__EXERCISE__. Return the full AmeriHealth article below without changing a single character.

__SOURCE TEXT__.

AmeriHealth
- Trade name: AmeriHealth
- Company type: Subsidiary
- Industry: Health Insurance
- Founded: 1994
- Headquarters: Cranbury, New Jersey
- Products: Health Insurance
- Number of employees: 130
- Parent: Independence Blue Cross
- Website: www.amerihealth.com

= AmeriHealth =

American health insurance company

AmeriHealth is a provider of health insurance to employers and individuals throughout New Jersey. AmeriHealth is headquartered in Cranbury.

AmeriHealth offers nationwide coverage through PHCS, a Preferred Provider Organization (PPO). The company offers insurance through AmeriHealth's wellness benefits and incentive programs.

==History==
AmeriHealth, known initially as Delaware Valley HMO, was established in 1995 to provide health coverage to Pennsylvania employers and their staff residing in Burlington, Camden, Gloucester, and Salem counties of New Jersey. It expanded its coverage area to include southern New Jersey and Delaware, and by 1997, AmeriHealth offered coverage to the entire state of New Jersey. In 2013, AmeriHealth announced it would be offering plans in New Jersey on the federally run health insurance exchange.

__PROVIDED RECORDS__.
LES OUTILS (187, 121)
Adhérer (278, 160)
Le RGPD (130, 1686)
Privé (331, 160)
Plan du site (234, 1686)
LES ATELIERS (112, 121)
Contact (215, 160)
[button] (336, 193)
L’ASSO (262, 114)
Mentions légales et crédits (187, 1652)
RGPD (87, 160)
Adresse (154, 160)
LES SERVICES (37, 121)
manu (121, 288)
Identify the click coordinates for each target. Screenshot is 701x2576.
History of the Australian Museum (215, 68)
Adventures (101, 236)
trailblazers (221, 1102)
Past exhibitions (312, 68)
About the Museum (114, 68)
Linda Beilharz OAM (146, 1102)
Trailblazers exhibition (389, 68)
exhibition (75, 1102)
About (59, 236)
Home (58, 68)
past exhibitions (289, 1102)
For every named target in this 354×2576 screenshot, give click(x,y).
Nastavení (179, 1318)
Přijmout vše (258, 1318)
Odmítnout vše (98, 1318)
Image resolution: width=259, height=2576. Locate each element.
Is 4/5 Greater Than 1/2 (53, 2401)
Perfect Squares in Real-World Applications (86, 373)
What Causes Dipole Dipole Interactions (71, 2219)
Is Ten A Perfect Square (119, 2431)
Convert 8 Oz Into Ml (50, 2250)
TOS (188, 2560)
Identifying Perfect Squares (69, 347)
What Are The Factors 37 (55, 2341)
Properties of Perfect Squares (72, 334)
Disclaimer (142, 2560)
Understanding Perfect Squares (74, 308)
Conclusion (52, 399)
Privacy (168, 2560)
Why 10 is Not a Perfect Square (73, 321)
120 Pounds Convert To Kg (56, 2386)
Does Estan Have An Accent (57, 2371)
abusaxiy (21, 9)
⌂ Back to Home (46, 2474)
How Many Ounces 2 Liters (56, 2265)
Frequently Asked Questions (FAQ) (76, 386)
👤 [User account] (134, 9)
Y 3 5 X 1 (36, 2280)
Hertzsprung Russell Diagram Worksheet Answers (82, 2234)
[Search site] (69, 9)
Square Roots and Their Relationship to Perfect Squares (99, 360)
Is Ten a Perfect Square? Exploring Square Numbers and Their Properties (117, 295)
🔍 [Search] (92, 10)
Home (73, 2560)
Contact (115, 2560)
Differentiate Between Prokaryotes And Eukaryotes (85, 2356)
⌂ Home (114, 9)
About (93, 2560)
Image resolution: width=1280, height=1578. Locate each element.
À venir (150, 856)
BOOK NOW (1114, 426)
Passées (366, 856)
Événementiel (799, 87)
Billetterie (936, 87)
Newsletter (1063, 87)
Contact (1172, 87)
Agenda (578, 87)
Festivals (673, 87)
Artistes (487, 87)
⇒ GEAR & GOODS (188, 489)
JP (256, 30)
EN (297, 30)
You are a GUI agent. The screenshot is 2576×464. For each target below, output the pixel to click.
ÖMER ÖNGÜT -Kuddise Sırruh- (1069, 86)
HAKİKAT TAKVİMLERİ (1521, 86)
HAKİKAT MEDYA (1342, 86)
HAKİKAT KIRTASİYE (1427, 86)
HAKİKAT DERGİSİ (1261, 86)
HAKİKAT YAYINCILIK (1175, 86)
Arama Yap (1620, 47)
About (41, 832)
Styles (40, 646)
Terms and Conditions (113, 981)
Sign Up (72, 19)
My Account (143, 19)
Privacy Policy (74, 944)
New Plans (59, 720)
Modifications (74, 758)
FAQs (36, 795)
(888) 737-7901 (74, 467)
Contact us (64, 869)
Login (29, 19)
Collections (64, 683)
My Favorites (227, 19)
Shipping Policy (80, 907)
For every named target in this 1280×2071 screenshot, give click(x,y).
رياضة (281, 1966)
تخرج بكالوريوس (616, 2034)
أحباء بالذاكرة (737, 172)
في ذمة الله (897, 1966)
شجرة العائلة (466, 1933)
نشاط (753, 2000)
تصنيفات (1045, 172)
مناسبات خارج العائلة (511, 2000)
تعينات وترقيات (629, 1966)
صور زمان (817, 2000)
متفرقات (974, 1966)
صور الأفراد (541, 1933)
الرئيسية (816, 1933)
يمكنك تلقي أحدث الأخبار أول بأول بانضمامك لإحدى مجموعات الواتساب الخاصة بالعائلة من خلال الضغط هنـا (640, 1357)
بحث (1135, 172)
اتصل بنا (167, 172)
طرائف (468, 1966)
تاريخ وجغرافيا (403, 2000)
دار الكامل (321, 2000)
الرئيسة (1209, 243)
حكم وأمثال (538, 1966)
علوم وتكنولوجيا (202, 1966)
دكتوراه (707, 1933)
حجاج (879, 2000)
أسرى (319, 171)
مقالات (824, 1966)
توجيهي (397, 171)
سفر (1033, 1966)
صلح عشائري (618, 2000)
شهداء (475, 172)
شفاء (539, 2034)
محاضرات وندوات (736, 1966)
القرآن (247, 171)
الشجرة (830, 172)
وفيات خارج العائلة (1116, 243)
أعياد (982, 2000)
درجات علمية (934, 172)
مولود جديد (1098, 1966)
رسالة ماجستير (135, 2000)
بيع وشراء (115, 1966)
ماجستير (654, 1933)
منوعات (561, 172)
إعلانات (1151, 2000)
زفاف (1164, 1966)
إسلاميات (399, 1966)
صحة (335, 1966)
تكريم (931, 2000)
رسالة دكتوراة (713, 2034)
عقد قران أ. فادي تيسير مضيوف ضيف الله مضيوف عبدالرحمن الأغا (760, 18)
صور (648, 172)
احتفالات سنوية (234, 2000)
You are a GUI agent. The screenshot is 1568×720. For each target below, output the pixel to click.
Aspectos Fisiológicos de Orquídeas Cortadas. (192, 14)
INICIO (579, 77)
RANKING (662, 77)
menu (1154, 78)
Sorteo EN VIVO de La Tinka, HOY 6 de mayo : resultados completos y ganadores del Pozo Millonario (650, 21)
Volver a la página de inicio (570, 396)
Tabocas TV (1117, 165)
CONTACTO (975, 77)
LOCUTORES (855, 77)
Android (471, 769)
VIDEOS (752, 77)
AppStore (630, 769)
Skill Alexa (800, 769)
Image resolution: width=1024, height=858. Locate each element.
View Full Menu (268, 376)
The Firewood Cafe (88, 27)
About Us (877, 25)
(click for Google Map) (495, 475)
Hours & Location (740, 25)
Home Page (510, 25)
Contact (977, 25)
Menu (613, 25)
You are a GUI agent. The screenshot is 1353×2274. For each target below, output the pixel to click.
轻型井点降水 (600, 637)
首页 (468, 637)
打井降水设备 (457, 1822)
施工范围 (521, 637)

__FINAL ANSWER__.
AmeriHealth
- Trade name: AmeriHealth
- Company type: Subsidiary
- Industry: Health Insurance
- Founded: 1994
- Headquarters: Cranbury, New Jersey
- Products: Health Insurance
- Number of employees: 130
- Parent: Independence Blue Cross
- Website: www.amerihealth.com

= AmeriHealth =

American health insurance company

AmeriHealth is a provider of health insurance to employers and individuals throughout New Jersey. AmeriHealth is headquartered in Cranbury.

AmeriHealth offers nationwide coverage through PHCS, a Preferred Provider Organization (PPO). The company offers insurance through AmeriHealth's wellness benefits and incentive programs.

==History==
AmeriHealth, known initially as Delaware Valley HMO, was established in 1995 to provide health coverage to Pennsylvania employers and their staff residing in Burlington, Camden, Gloucester, and Salem counties of New Jersey. It expanded its coverage area to include southern New Jersey and Delaware, and by 1997, AmeriHealth offered coverage to the entire state of New Jersey. In 2013, AmeriHealth announced it would be offering plans in New Jersey on the federally run health insurance exchange.